The iPad is a bridge between the two traditional systems of online computing—the computer and the phone. The iPad will be the first great chance for Web designers to harmonize the aspects that consumers enjoy about the two different platforms.
The advantages to mobile device design are minimalism, clarity and ease of navigation. Sites redesigned for mobile platforms have fewer, bolder buttons and layout takes precedent over flash (no Adobe pun intended).
The advantages to a traditional computing platform include flexibility, processing power and bandwidth speed. More powerful applications can be run on a computer and serviced by an Internet service provider.

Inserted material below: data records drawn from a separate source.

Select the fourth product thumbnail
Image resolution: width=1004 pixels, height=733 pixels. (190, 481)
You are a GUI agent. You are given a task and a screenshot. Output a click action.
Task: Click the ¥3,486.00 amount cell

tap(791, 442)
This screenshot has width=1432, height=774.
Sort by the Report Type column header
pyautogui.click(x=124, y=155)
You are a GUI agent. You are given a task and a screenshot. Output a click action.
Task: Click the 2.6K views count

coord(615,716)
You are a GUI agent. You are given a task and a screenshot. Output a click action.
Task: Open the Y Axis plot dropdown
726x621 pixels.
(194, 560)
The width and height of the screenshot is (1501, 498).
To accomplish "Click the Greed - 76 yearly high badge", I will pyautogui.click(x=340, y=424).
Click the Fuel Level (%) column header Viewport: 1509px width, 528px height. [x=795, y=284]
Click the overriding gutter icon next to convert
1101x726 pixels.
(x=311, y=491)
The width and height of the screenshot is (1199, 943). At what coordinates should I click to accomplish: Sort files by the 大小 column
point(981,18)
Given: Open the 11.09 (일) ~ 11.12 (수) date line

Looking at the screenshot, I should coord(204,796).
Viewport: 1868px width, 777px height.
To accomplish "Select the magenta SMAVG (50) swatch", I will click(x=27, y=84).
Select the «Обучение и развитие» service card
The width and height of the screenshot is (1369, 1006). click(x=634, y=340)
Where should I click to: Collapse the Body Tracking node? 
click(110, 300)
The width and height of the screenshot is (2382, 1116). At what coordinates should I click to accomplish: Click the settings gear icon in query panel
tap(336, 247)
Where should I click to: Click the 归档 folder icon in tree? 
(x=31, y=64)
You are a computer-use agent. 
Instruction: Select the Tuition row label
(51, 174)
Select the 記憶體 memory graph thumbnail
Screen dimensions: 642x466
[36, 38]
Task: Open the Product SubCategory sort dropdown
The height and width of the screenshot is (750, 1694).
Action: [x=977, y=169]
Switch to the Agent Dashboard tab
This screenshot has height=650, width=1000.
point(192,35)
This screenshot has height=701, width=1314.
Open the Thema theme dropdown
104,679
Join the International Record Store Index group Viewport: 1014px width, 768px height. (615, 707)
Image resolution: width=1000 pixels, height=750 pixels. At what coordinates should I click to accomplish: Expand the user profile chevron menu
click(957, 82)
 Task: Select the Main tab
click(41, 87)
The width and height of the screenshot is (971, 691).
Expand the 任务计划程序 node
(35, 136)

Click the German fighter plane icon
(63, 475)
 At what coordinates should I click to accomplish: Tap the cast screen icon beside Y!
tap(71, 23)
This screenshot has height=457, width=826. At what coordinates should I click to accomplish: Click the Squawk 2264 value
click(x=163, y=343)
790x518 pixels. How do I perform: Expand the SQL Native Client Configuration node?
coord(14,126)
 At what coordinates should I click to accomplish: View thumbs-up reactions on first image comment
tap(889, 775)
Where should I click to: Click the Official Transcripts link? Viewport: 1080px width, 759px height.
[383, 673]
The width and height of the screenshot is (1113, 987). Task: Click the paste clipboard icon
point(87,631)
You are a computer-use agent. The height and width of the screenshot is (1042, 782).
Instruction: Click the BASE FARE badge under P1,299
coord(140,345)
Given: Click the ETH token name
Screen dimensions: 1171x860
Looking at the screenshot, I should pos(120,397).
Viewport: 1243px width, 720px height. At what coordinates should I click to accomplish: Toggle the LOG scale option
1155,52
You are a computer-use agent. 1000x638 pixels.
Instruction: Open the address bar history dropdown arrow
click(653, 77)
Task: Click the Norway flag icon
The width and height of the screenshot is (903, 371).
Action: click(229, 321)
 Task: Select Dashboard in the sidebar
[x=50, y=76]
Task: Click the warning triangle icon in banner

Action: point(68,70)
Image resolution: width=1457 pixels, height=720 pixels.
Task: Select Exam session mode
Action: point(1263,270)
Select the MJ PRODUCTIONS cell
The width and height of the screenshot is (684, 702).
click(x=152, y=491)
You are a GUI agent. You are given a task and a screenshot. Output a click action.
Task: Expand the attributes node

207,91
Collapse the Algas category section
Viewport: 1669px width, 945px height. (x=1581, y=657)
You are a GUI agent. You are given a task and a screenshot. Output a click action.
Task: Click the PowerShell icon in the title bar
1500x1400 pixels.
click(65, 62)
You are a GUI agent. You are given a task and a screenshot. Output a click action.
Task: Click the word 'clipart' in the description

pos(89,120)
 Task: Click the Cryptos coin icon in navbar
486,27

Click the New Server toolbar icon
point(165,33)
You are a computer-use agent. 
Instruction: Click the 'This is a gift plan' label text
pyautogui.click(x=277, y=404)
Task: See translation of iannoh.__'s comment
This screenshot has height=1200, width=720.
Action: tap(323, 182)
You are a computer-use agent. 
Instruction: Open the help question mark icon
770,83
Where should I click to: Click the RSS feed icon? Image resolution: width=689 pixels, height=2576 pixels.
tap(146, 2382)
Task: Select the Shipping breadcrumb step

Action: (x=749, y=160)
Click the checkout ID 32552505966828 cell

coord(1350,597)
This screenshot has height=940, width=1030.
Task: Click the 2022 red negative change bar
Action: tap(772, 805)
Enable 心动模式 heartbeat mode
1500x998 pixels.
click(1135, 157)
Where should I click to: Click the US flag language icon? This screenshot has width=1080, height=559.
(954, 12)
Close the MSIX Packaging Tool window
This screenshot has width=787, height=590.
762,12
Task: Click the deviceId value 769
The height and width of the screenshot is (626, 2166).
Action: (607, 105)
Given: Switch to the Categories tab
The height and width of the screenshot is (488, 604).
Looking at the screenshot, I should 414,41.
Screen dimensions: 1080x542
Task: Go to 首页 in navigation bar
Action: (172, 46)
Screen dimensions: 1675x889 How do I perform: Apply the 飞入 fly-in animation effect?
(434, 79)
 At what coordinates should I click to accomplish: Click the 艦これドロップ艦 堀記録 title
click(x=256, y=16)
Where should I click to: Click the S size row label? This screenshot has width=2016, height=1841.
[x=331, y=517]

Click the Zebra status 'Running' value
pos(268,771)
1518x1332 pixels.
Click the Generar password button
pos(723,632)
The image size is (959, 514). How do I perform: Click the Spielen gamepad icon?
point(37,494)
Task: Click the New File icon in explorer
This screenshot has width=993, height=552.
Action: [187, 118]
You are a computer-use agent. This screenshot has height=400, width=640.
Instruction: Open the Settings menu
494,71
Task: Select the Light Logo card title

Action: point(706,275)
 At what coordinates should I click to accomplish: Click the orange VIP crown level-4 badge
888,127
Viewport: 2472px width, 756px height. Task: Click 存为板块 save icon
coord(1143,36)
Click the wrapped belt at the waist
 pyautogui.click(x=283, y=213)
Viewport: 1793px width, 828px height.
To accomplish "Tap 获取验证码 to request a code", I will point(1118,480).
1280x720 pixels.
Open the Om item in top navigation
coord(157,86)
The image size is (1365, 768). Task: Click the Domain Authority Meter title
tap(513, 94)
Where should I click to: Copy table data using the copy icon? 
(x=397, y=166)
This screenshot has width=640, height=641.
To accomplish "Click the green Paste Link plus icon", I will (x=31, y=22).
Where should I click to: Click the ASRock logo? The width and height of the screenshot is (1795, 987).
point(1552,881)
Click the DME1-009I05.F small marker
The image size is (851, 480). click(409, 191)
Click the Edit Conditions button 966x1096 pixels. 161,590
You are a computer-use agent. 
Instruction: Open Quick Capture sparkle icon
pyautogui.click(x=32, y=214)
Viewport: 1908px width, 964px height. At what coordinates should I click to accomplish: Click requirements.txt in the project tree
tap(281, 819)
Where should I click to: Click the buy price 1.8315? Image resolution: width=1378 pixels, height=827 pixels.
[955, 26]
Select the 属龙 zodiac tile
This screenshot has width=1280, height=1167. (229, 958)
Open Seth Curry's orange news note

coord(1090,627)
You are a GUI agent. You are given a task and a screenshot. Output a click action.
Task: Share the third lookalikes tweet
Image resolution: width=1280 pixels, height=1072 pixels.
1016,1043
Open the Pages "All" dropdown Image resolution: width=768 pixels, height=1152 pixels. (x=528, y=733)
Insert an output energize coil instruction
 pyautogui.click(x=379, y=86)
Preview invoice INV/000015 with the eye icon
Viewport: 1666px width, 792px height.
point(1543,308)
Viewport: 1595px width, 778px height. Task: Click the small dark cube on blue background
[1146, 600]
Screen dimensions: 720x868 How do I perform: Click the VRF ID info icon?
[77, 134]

The role of Web design on the iPad will incorporate the best of both worlds — a focus on content and layout with elements of subtle style; navigation that is simple, intuitive and speedy; and applications that utilize the geolocation and innovation of mobile devices, but require more processing power.
A key element in the Web design for the iPad will be for designers to incorporate the element of touch. With 10 fingers replacing a single cursor and a screen big enough to fit all those fingers, new levels of interactivity will emerge. Swiping, rotating and jiggling are all motions that could have new functions if Web designers take them into account.
While many of these novelties may initially be for diversion, practical functions will emerge. Imagine the ease of turning pictures for someone to see who is looking on a tablet or the ability to push page elements into a new organization based on personal preferences.
Since Apple continues to neglect Flash, Web design for the iPad and other tablets will likely find alternate methods for interactive media. HTML5 and future Web standards will become more versatile and allow for complicated scripting that will inevitably outperform current Flash standards.
The iPad should soon be able to incorporate other peripherals, which will also affect Web design. Video chat may become an easily integrated stable of many sites, especially social networking sites. With this in mind, site layout will have to accommodate burgeoning trends with space and functionality.
While it is impossible to determine how Web design will evolve through the iPad, it will no doubt create a significant ripple through the current standards and challenge designers to maximize their functionality on tablet platforms.
CC Pearce is a post production coordinator at Michael Eisner’s new media production company Tornante. He is also a co-producer of the comedy production team The Outside Joke.